• ABOUT THIS EXERCISE
Search the data below for the string "timeline" and copy all lines where it shows up.

• DATA FOR THIS EXERCISE
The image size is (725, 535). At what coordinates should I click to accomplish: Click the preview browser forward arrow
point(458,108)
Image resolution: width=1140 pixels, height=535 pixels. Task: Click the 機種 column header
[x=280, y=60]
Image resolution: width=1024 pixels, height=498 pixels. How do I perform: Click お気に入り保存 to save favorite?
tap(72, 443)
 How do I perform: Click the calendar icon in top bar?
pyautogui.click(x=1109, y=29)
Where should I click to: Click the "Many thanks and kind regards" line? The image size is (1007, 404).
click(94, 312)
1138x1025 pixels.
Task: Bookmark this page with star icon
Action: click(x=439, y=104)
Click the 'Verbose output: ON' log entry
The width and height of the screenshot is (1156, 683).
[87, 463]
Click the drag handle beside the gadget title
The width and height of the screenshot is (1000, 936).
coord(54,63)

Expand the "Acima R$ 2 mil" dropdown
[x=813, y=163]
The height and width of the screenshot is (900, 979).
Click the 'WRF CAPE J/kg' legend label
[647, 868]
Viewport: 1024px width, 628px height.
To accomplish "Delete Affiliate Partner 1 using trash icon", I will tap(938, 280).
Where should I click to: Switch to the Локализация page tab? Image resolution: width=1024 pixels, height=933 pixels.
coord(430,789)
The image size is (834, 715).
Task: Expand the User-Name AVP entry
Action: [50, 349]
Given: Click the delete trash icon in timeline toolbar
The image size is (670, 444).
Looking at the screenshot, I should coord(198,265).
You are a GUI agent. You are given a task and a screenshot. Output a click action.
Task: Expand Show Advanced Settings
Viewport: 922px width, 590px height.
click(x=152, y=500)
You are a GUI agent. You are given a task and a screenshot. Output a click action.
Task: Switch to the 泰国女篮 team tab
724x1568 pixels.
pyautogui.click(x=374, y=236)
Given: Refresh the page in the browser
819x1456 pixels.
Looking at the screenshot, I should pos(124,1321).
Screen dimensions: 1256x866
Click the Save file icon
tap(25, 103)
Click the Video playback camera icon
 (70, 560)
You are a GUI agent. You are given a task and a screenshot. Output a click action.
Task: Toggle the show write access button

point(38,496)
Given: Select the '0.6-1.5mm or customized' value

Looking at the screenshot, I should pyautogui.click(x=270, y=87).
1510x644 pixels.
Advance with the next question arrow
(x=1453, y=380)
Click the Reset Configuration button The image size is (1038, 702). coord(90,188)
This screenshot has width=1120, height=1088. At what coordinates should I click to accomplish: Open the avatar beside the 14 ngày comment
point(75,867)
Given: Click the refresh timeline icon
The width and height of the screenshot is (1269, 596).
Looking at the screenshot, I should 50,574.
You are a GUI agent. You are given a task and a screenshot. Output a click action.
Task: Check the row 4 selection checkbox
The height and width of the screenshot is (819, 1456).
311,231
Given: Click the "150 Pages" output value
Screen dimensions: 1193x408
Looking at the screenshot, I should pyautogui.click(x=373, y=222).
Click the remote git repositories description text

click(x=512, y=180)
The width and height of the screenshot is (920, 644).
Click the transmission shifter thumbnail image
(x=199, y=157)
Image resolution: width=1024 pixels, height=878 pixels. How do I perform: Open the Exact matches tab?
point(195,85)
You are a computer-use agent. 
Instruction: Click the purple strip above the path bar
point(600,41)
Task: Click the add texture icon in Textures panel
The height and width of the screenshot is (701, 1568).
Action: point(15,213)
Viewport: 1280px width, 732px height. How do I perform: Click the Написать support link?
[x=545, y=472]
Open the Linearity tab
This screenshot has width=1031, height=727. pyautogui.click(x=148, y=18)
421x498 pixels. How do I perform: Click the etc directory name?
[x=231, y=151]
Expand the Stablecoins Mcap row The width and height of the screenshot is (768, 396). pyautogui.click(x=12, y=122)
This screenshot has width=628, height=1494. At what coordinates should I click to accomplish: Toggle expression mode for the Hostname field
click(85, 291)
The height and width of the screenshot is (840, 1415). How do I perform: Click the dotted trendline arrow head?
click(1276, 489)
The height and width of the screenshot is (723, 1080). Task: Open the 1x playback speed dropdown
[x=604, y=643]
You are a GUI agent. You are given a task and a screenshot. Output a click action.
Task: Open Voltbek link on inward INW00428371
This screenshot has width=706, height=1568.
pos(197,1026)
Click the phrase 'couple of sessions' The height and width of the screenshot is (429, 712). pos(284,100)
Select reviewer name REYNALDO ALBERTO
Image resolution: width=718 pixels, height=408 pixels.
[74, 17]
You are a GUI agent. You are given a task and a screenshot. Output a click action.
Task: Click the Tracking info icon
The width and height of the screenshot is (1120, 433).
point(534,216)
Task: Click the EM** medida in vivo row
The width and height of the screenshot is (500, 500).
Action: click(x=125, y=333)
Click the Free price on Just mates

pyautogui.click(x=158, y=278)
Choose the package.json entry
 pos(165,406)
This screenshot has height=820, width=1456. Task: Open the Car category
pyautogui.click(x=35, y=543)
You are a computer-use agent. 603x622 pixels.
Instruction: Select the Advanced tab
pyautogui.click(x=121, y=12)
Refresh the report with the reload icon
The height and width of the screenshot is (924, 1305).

• RESPONSE AREA
Given: Click the delete trash icon in timeline toolbar
Given: Click the refresh timeline icon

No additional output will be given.